The most troublesome and serious side effect has been identified as loss of calcium, which has an adverse effect on bone mass. To that end, the US Food and Drug Administration (FDA) issued a black box warning in late 2004 identifying the calcium loss concern, noting that calcium may not completely return once Depo-Provera is stopped.
That's serious enough for an adult whose bones have developed, and for whom early emergence of osteoporosis symptoms may result. But what of a young person, whose skeletal structure is still developing?
One Depo-Provera client who posted to a health blog in 2009 did not provide her age, but is obviously younger than the 70-year-old woman that she claims to mimic in terms of the impact Depo-Provera had on her bones. Amanita thought Depo-Provera as the best response to her heavy menstrual cycles.

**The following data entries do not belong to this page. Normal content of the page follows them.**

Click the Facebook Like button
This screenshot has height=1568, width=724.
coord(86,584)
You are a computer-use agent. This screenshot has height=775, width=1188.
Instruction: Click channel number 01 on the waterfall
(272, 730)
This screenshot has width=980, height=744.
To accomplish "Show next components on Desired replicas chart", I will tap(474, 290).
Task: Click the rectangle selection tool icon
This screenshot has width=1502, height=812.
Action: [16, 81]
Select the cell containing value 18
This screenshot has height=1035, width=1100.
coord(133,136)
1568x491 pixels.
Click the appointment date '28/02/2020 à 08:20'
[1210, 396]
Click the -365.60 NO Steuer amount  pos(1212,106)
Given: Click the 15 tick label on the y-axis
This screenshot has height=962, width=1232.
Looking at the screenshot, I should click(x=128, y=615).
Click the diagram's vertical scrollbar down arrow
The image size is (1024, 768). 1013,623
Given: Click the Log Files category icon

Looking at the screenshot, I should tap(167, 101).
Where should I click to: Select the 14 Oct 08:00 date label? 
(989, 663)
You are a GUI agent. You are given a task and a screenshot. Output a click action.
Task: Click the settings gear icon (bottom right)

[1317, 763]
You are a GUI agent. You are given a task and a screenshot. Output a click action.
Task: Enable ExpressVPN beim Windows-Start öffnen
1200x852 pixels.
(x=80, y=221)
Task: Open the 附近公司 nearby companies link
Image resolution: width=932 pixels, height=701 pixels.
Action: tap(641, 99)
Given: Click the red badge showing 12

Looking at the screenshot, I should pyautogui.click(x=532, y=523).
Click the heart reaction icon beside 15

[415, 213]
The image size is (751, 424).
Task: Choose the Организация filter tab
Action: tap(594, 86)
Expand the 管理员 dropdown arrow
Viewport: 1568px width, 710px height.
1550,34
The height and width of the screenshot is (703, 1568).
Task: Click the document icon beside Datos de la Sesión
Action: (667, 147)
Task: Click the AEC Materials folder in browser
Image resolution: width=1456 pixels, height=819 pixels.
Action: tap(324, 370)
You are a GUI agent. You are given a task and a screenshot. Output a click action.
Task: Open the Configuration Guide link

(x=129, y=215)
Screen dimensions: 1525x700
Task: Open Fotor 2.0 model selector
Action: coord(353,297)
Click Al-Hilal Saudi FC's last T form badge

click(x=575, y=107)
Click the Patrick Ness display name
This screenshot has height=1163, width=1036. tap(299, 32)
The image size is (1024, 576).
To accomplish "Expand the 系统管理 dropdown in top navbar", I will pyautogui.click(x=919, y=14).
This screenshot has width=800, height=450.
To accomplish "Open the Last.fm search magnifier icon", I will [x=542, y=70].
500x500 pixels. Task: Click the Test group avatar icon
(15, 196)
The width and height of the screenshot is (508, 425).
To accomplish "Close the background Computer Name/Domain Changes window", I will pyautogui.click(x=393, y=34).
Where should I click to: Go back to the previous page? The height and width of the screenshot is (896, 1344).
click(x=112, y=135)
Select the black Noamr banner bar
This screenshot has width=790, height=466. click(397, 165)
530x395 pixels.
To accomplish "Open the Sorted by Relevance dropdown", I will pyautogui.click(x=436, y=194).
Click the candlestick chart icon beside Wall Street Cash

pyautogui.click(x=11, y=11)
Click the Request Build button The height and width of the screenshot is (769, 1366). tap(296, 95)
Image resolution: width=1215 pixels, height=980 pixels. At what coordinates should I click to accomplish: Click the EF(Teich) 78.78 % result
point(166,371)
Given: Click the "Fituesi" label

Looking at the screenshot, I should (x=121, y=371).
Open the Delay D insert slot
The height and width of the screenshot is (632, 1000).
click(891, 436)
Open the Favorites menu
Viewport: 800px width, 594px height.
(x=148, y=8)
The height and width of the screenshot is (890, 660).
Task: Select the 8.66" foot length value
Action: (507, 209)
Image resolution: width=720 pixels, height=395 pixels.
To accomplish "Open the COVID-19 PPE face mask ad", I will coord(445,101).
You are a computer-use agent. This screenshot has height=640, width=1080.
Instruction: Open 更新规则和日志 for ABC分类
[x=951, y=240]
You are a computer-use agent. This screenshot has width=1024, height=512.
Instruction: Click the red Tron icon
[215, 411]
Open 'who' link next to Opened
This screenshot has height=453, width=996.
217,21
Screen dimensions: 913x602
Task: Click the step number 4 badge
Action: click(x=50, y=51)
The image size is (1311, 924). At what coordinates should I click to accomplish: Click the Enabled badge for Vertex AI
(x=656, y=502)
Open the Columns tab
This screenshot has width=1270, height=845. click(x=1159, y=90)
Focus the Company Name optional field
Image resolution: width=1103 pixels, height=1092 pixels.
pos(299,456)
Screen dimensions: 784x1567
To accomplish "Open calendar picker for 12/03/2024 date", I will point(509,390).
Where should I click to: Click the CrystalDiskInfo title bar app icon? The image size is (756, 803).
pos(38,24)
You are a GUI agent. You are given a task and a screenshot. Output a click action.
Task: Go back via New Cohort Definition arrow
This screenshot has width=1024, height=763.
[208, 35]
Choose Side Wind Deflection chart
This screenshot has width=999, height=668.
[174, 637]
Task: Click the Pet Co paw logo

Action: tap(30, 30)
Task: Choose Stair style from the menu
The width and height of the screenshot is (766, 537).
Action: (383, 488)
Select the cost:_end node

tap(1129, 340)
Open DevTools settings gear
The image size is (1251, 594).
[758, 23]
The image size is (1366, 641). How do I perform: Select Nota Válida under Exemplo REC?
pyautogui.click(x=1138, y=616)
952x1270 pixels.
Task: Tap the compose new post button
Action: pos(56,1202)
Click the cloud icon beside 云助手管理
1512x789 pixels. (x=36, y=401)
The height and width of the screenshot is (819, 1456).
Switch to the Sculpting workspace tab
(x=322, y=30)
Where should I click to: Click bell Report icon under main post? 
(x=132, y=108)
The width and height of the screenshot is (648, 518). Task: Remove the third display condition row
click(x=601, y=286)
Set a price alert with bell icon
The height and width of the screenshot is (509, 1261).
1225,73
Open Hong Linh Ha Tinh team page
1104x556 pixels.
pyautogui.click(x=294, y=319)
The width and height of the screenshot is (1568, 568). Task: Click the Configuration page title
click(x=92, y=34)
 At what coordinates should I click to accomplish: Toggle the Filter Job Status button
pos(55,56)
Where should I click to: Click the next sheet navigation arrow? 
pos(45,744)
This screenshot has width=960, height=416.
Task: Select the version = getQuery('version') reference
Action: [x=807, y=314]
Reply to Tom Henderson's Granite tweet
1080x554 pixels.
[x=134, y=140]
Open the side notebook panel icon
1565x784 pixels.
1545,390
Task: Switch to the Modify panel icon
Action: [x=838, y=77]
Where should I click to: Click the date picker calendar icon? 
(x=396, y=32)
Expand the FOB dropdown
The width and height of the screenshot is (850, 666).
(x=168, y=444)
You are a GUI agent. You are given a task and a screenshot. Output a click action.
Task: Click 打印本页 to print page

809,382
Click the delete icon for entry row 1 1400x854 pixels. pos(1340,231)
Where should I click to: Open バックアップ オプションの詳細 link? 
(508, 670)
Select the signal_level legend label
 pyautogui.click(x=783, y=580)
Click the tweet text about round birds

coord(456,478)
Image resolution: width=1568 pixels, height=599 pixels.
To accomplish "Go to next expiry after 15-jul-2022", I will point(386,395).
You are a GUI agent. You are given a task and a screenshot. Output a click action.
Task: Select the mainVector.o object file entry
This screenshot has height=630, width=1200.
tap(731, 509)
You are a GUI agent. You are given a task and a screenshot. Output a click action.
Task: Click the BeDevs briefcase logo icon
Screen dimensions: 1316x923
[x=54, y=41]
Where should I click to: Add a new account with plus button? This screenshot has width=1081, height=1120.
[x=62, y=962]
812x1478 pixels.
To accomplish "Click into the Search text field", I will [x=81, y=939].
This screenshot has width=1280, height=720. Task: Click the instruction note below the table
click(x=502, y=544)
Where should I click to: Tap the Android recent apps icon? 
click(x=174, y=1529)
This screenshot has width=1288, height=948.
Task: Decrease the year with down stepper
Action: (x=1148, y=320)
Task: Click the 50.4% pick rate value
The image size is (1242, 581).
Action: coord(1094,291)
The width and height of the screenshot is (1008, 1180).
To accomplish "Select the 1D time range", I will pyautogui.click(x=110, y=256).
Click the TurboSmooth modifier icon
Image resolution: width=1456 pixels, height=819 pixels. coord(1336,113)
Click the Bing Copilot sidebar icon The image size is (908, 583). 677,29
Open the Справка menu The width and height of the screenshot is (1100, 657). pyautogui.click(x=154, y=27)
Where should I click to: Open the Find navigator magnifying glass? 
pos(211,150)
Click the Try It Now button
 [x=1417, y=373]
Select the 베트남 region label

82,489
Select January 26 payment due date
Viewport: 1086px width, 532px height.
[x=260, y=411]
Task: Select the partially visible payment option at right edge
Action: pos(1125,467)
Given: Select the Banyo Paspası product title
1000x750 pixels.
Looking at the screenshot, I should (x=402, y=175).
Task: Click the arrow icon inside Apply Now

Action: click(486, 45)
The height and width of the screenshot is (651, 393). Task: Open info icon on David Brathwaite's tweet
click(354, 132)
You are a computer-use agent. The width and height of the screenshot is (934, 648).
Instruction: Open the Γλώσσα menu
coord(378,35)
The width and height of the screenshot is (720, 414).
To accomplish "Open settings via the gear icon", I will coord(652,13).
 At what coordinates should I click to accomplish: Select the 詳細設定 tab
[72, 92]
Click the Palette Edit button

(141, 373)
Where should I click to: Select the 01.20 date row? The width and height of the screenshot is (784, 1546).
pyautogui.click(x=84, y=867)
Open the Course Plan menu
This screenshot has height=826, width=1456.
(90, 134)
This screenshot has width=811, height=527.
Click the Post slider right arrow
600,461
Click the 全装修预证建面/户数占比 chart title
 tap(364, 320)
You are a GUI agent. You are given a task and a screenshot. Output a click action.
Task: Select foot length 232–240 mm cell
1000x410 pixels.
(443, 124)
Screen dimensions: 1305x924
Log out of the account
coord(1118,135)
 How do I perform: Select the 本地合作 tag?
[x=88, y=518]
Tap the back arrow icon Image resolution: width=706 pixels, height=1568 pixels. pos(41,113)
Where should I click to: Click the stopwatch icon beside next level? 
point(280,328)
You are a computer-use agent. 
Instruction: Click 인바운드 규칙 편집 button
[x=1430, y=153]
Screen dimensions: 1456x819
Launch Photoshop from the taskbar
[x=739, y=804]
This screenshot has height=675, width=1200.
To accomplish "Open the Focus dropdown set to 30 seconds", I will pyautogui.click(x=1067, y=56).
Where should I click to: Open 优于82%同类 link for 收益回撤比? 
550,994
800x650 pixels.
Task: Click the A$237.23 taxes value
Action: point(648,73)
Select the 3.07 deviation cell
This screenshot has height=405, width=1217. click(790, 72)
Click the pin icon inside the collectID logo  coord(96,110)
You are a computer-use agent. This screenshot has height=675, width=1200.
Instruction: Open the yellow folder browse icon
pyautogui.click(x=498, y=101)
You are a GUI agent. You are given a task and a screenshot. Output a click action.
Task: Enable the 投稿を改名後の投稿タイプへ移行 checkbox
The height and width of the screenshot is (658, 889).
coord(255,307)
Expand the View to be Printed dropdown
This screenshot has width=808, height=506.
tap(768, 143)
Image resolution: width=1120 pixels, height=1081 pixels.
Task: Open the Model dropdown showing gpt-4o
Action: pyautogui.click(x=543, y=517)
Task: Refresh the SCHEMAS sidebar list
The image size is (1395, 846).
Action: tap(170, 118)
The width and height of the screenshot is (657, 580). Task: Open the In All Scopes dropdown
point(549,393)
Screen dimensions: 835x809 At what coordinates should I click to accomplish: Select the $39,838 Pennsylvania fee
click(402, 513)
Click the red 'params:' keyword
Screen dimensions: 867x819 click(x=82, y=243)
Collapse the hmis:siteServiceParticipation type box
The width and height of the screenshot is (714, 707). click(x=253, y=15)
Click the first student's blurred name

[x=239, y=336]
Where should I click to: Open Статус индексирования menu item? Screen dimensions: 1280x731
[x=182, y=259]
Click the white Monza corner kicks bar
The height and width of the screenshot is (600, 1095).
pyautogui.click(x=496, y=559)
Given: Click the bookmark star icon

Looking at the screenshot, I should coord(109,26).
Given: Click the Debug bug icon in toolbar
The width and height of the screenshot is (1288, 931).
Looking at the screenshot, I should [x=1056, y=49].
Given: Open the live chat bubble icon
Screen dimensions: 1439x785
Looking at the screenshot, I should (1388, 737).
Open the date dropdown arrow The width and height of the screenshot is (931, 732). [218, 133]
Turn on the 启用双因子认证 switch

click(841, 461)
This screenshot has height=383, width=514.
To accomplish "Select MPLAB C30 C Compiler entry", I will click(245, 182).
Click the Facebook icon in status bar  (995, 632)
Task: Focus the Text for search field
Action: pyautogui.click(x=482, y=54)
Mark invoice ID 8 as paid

"[The outlay of] 40$ every few months for a birth control that made me lose weight and stop bleeding, what could be better? Too bad," she writes, "the fact that I am thousands of dollars in medical debt and can't have a job to pay it back because I'm in too much pain doesn't help. I've had depression and insamnia [sic] for as long as I can remember and I am the same way, a lot worse from the shot. My back is ruined; I walk like a 70 yr old person. I used to ride horses, swim, dance. Now I can't even play with my dog on the floor."
Amanita's description sounds similar to that of Tracey Bourque, who was 33 when she discovered to her dismay that she had the bone density of a 55-year-old woman after using Depo-Provera. Bourque was identified in a CTV (Canada) news report regarding Depo-Provera and a class-action lawsuit launched in Canada in 2005. Depo-Provera, which uses a synthetic version of progestosterone but does not contain estrogen, was approved in Canada in 1997.
Its approval in the US, five years prior to the Health Canada approval, was somewhat rocky. The original manufacturer of Depo-Provera, Upjohn, applied repeatedly for FDA approval and won the support of an FDA advisory committee and the FDA's professional medical staff in 1973, 1975, and again in 1992. The FDA, however, refused to formally approve the drug until late October 1992. Since that time, various studies have raised red flags with regard to the injectable Depo-Provera—administered quarterly—prompting the black box warning two days prior to Halloween in 2004. The Canadian class-action lawsuit was filed some months later.
Bourque, the Canadian woman whose bones were found to be 22 years older than she was, didn't learn about the initial advisory from manufacturer Pfizer (followed by subsequent advisories from the FDA and Health Canada) until two months after stopping her Depo-Provera injections.
"I'm angry and confused," she told CTV at the time. "What is my future now?"